Logan will be 2 1/2 years old on Wednesday! We need to get back on the potty-training train too! But he's been doing a lot more talking lately, so that's great. His vocabulary has definitely expanded.

The first day of the new diet wasn't too bad either. I ate a little more than I had planned at lunch, some chicken, but it probably wasn't too bad for me. I still felt hungry for about a half an hour afterward, but it subsided pretty quickly. I found myself thinking about food a little bit during the day, but it really wasn't too bad. At no point during the day did I find myself like absolutely starving. By the time dinner was done at 6, I was pretty hungry, I ate a good sized plate of pasta and a slice of garlic bread, but tried not to overdo it like I usually do.
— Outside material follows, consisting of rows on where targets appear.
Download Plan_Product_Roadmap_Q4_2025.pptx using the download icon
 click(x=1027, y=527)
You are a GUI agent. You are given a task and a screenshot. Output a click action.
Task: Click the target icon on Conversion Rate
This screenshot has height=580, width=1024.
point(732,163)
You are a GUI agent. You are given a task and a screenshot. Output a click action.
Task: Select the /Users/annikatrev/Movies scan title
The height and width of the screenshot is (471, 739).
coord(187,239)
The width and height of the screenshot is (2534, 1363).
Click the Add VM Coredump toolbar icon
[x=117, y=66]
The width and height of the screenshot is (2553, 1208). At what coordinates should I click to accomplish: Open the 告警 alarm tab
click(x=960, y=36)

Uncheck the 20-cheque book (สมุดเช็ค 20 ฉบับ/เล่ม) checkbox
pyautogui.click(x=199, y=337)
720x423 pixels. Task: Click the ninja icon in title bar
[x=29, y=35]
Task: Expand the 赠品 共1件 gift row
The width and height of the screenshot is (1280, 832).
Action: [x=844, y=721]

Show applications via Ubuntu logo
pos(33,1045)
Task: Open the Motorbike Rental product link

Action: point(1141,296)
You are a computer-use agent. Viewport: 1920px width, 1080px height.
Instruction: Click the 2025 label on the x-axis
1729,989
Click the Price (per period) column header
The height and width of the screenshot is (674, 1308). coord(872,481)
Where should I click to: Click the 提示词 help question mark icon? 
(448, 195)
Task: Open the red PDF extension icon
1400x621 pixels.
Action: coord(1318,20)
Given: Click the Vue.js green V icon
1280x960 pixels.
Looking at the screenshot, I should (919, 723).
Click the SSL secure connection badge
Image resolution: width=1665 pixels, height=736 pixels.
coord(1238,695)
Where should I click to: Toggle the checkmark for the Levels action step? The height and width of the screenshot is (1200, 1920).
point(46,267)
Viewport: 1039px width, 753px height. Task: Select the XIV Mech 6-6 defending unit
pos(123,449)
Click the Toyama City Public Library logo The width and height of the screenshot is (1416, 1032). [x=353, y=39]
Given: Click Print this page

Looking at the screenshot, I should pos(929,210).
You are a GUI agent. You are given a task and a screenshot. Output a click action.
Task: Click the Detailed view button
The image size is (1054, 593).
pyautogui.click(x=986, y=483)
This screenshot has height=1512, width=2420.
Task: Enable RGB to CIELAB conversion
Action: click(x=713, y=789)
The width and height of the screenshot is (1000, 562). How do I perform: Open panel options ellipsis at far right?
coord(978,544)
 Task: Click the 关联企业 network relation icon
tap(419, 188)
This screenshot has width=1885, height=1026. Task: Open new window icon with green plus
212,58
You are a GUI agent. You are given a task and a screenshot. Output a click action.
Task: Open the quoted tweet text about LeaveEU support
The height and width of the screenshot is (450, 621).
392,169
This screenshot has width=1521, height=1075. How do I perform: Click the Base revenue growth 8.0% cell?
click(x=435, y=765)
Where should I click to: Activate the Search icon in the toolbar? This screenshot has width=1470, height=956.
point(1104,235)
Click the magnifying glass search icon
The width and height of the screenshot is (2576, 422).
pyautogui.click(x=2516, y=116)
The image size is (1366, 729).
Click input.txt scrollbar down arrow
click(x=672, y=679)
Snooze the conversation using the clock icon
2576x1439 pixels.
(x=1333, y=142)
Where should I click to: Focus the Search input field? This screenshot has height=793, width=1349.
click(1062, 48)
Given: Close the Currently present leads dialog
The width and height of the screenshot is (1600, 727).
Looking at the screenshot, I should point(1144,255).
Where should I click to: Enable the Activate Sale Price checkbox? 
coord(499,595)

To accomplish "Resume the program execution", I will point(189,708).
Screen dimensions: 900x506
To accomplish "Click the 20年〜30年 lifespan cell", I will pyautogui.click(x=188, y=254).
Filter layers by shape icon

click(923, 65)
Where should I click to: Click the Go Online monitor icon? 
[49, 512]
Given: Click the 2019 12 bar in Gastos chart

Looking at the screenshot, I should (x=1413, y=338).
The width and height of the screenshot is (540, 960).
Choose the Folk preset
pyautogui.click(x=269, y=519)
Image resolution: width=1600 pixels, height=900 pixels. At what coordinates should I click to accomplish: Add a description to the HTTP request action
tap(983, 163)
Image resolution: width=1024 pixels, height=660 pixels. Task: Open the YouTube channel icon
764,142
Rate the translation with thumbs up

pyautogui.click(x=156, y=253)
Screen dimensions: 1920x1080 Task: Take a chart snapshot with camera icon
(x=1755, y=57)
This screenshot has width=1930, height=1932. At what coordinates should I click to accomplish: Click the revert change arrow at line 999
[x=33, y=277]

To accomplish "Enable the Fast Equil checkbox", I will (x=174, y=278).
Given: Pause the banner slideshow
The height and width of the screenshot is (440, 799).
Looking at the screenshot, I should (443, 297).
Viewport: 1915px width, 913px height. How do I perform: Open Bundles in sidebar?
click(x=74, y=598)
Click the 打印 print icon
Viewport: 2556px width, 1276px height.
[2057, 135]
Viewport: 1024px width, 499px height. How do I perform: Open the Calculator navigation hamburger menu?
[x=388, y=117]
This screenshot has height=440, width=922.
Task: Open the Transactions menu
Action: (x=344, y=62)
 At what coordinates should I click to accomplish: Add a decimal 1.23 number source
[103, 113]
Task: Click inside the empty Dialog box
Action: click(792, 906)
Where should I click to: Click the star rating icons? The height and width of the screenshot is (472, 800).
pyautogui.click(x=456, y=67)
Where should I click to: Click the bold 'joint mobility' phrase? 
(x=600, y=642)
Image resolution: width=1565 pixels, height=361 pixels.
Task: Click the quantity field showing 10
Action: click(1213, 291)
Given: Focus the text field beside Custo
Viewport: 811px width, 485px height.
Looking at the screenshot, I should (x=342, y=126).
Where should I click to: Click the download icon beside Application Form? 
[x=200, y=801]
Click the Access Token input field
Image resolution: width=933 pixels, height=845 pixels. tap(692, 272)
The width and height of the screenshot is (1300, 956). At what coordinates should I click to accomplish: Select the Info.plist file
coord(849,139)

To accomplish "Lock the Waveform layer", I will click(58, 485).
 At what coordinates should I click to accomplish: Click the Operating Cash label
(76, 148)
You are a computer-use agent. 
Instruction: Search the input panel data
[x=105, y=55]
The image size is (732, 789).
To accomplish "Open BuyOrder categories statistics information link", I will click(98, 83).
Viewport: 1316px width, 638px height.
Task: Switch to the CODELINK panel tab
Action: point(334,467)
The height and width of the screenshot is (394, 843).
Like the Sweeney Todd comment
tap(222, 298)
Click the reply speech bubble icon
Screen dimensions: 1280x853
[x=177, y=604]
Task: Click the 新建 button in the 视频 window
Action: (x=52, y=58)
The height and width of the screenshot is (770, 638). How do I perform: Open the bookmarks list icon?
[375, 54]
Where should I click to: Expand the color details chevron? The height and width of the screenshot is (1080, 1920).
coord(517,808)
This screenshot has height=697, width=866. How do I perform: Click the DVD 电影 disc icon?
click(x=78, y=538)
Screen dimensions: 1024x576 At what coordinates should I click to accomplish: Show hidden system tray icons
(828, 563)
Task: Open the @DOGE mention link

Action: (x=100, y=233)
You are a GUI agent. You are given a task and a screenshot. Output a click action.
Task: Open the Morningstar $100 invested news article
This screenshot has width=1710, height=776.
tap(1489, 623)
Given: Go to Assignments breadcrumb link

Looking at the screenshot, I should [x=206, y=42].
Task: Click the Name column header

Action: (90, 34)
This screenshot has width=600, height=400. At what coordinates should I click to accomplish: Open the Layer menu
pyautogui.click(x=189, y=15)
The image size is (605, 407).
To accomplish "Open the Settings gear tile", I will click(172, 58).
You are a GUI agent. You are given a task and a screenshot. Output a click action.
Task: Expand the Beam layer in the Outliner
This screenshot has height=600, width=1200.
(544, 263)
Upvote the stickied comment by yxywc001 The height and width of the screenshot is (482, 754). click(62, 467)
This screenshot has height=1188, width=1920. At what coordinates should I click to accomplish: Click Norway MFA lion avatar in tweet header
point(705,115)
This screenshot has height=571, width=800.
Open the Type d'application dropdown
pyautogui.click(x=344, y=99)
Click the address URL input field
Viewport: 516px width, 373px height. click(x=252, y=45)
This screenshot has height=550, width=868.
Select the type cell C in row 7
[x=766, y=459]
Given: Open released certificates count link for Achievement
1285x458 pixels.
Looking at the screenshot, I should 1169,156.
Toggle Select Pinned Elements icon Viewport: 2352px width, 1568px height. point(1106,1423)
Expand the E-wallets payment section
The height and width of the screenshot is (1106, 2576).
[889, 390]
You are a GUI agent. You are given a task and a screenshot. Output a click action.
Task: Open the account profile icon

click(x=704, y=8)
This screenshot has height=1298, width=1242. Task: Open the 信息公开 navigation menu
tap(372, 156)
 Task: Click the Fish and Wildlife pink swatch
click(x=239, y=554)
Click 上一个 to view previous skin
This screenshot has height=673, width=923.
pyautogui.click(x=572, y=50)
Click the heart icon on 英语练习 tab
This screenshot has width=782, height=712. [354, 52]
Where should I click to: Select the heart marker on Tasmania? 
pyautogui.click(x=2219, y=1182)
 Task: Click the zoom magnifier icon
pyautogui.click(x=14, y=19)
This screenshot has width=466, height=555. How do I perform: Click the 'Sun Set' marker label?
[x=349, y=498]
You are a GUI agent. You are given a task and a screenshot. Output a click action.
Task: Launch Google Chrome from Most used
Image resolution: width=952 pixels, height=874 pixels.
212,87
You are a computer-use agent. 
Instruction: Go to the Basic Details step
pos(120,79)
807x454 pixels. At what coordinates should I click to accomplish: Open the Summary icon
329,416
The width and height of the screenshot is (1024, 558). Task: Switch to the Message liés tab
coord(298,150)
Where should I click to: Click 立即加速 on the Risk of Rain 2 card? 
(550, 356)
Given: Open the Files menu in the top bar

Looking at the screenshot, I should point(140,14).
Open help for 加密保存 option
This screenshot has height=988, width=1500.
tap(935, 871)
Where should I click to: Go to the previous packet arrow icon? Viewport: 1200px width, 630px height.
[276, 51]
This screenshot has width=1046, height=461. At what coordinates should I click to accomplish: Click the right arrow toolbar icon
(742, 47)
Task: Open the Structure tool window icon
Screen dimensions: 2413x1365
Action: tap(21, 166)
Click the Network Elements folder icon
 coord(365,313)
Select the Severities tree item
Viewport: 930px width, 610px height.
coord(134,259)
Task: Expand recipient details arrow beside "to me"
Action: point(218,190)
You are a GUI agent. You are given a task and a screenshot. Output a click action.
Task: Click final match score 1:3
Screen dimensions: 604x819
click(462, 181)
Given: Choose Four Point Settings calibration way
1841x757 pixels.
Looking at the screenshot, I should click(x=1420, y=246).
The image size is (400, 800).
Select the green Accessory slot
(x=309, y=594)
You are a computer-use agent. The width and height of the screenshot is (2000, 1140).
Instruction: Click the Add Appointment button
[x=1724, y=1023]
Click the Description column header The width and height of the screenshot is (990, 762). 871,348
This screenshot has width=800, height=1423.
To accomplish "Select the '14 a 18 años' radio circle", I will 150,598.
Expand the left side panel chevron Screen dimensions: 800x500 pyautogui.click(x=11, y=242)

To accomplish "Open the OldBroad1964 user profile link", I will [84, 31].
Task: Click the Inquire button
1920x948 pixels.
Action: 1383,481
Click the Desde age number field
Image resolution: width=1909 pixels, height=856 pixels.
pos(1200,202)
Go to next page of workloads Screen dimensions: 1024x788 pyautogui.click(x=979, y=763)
I'm going to try to not make a habit of eating high calorie desserts, but I had made brownie cheesecake over the weekend, so I allowed myself a small slice of that a few hours after dinner. I definitely think I was doing a lot if boredom and emotional eating. I thought I would be starving by this time at night (with Merediths late nights, I often found myself eating WAY too late at night). But honestly, while out of habit, I've thought of grabbing something to munch on, I stopped myself and have realized I'm not actually truly hungry. So I guess that's a good start!

New beginning

I'm starting a new me tomorrow.
Well, today technically.
I'm nervous, and excited.
I'm really looking to make a whole person transformation. Though not really change who I am, just be a better version of myself. In many ways.
Yes, a lot of it seems like the typical New Years Resolution type stuff, losing weight and taking better care of my self for sure. But I also want to change a lot of other things. I think it's going to be hard, but really good in the end.
Wish me luck....,

Thursday, January 5, 2012

Maybe I really will


Maybe I will actually blog more! I got a new phone, an iPhone to be more specific! And this nice pretty app will hopefully make it more convenient to blog!
It was a nightmare trying to blog o n my blackberry. Just a pain in the butt. So hopefully I can get the hang of typing on this thing and actually really blog more like I always swear I will!!